Kissinger is lyrisch over het Westfaalse systeem, omdat het de politiek van het machtsevenwicht mogelijk maakte. Het aardige ervan is dat de kosten om oorlog te gaan voeren voor een machtig land te hoog worden, zolang de andere partijen elkaar te hulp schieten. Machtsevenwicht bevordert dus vrede en ontmoedigt oorlog, tenzij een mogendheid hegemoniale pretenties gaat koesteren.
Een bijzonder aspect van de Westfaalse noviteit van gelijkheid van staten was dat alle deelnemende staten dit uitgangspunt onderschreven. Dat is in onze wereld niet meer het geval. De huidige wereld schreeuwt om een nieuwe wereldorde, maar die kan alleen succesvol zijn als alle staten het eens worden over internationale spelregels.
Anti-orde
De Chinese geschiedenis van imperialisme en de expansionistische ambities van de huidige leiders in Peking staan echter op gespannen voet met de Westfaalse orde.
Van de politieke islam verwacht Kissinger ook niets. De radicale moslims kiezen bewust voor de anti-orde. Zij zijn immers vervuld van puurheid en dat is echt iets heel anders dan stabiliteit. De politieke islam is domweg niet geïnteresseerd in internationale samenwerking.

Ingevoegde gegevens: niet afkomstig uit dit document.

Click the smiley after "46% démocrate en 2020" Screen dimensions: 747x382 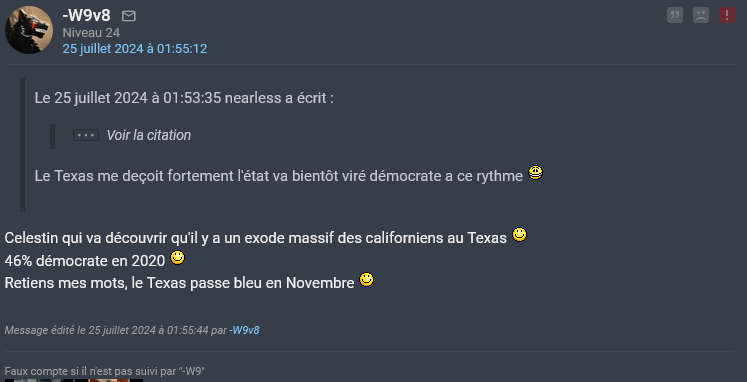(x=177, y=258)
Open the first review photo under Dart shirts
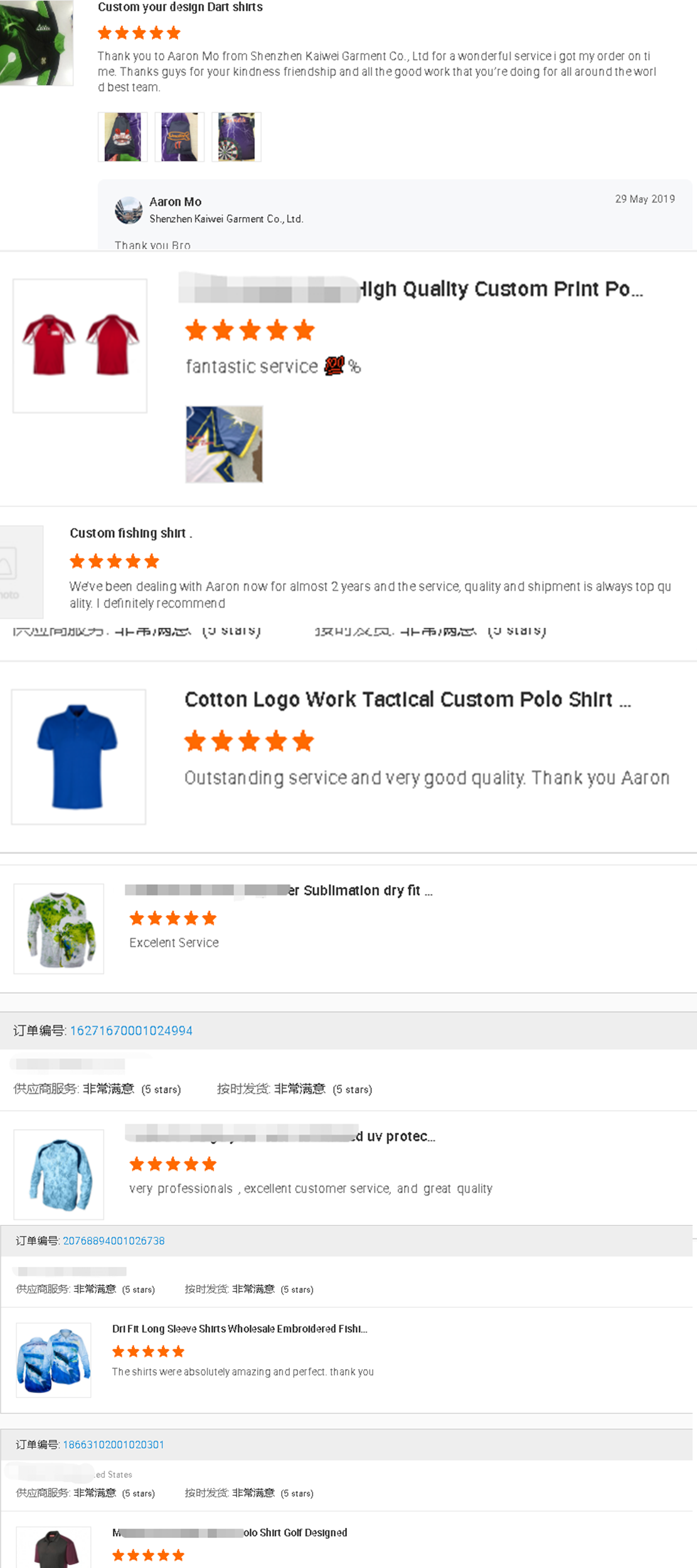The width and height of the screenshot is (697, 1568). point(122,137)
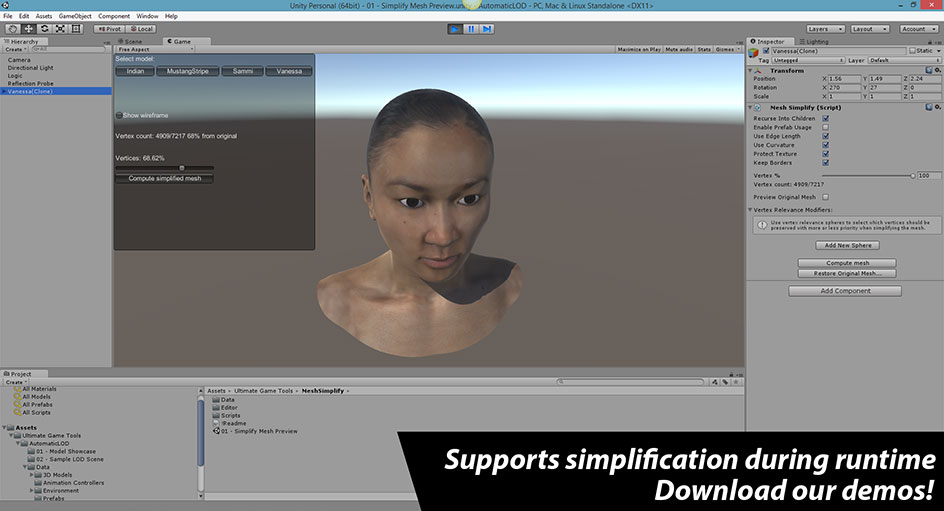
Task: Select the Rect transform tool
Action: point(77,29)
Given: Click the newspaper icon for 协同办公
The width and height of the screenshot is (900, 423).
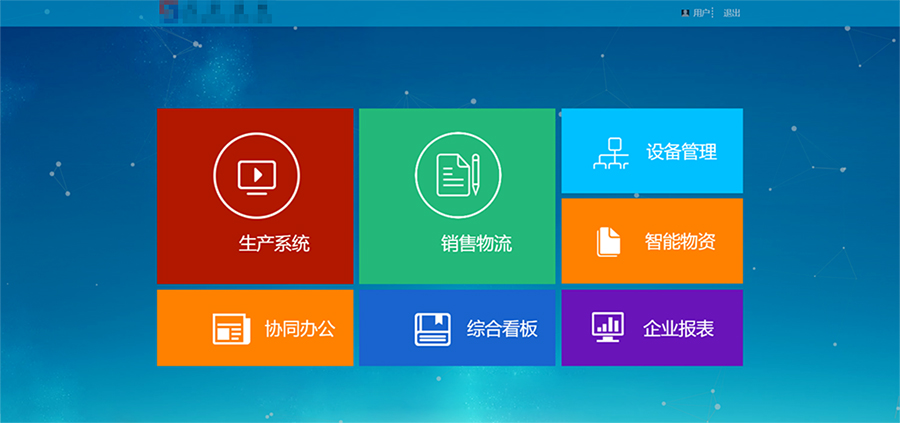Looking at the screenshot, I should (x=230, y=329).
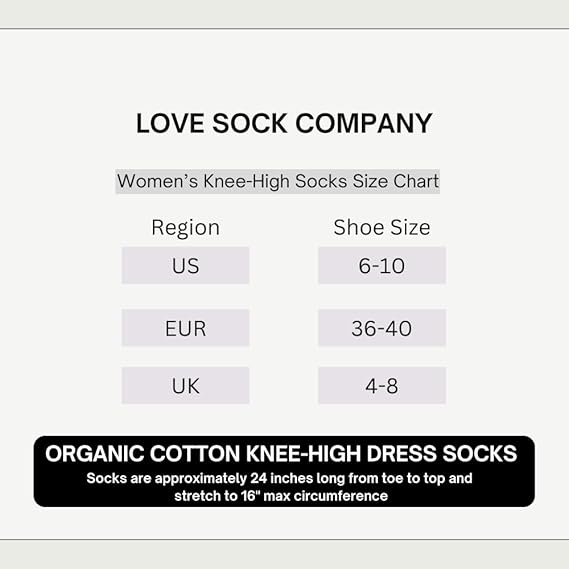Image resolution: width=569 pixels, height=569 pixels.
Task: Select the Women's Knee-High Socks Size Chart title
Action: pyautogui.click(x=278, y=181)
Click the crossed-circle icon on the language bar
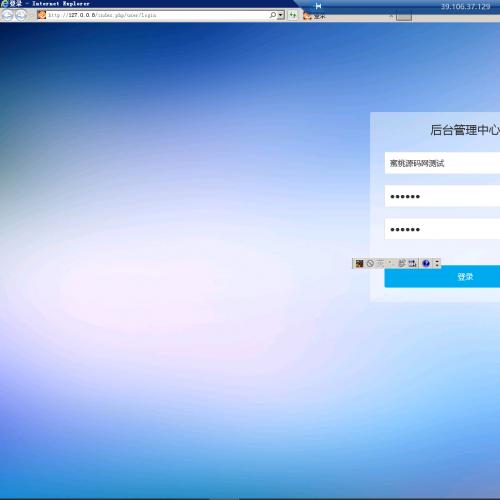The width and height of the screenshot is (500, 500). click(x=370, y=264)
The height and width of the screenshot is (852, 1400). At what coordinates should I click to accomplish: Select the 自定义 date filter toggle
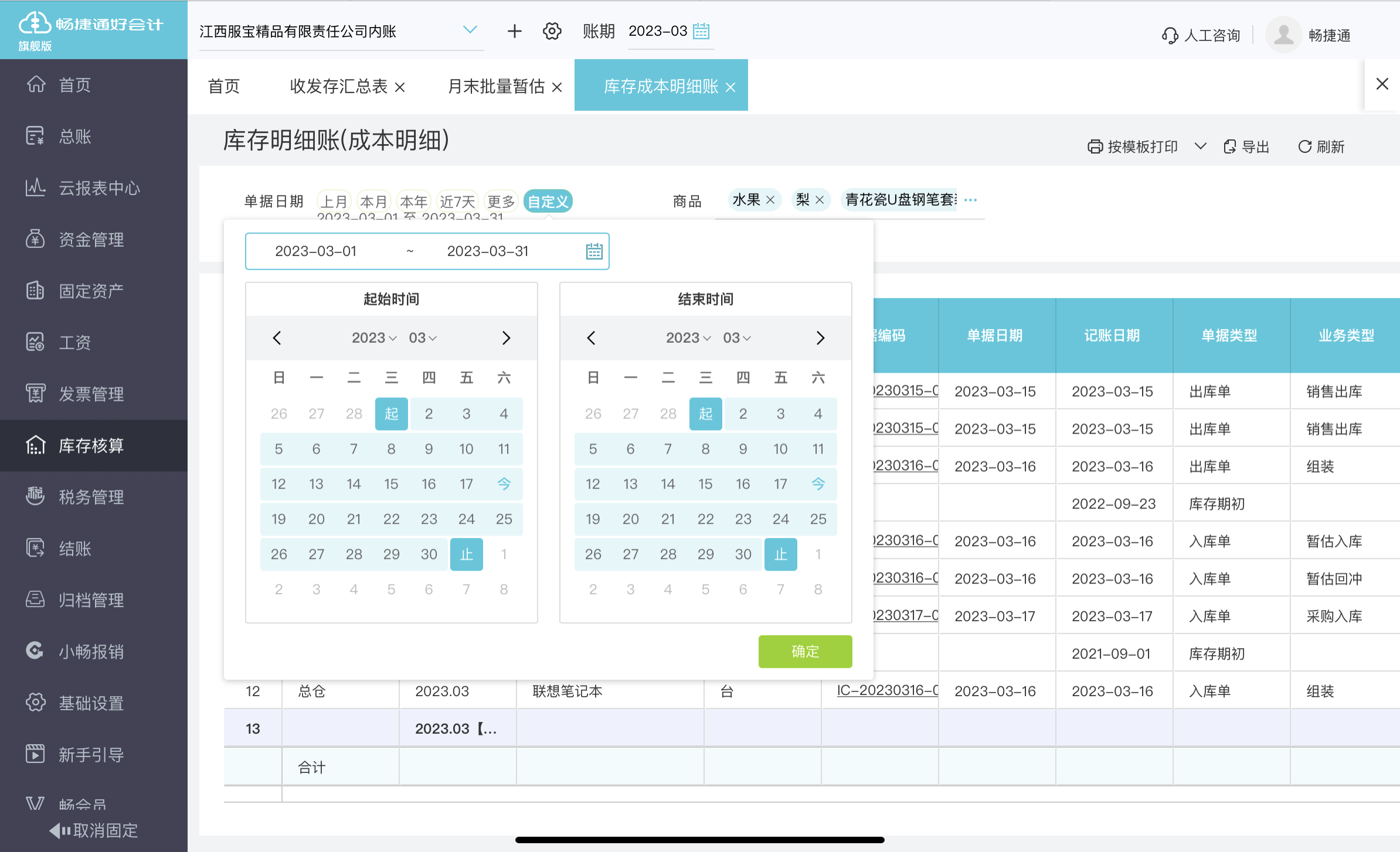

Kissinger stelt de politieke islam op één lijn met revolutionair denken. Zodra mensen vervuld raken van een revolutionaire missie, verliezen zij elke beheersing en zullen zij elk obstakel uit de weg willen ruimen. Desnoods met geweld.
Kissinger waarschuwt ook tegen het onuitroeibare Amerikaanse democratische idealisme. Als de Verenigde Staten alle democratische krachten in de wereld willen helpen, botst dit met de noodzaak om af en toe een dictator te steunen omdat het machtsevenwicht moet worden gehandhaafd. Democratisch idealisme en stabiliteit zijn niet altijd verzoenbaar.
Democratisch idealisme zingt zich niet alleen los van geopolitiek, maar ook van cultuur en geschiedenis. Het is naïef om te denken dat wij Afghanistan of Irak, landen die nooit ervaring hebben opgedaan met het democratische reilen en zeilen, in een oogwenk kunnen transformeren tot voorbeeldige democratieën.
Kissinger is nu 92 jaar en zal niet lang meer onder ons zijn. Voor de laatste keer waarschuwt hij Republikeinse neoconservatieven, Democratische idealisten en isolationisten als Rand Paul dat de Verenigde Staten zich moeten blijven bekommeren om het machtsevenwicht. Van China en de politieke islam kunnen we in dit opzicht immers weinig verwachten.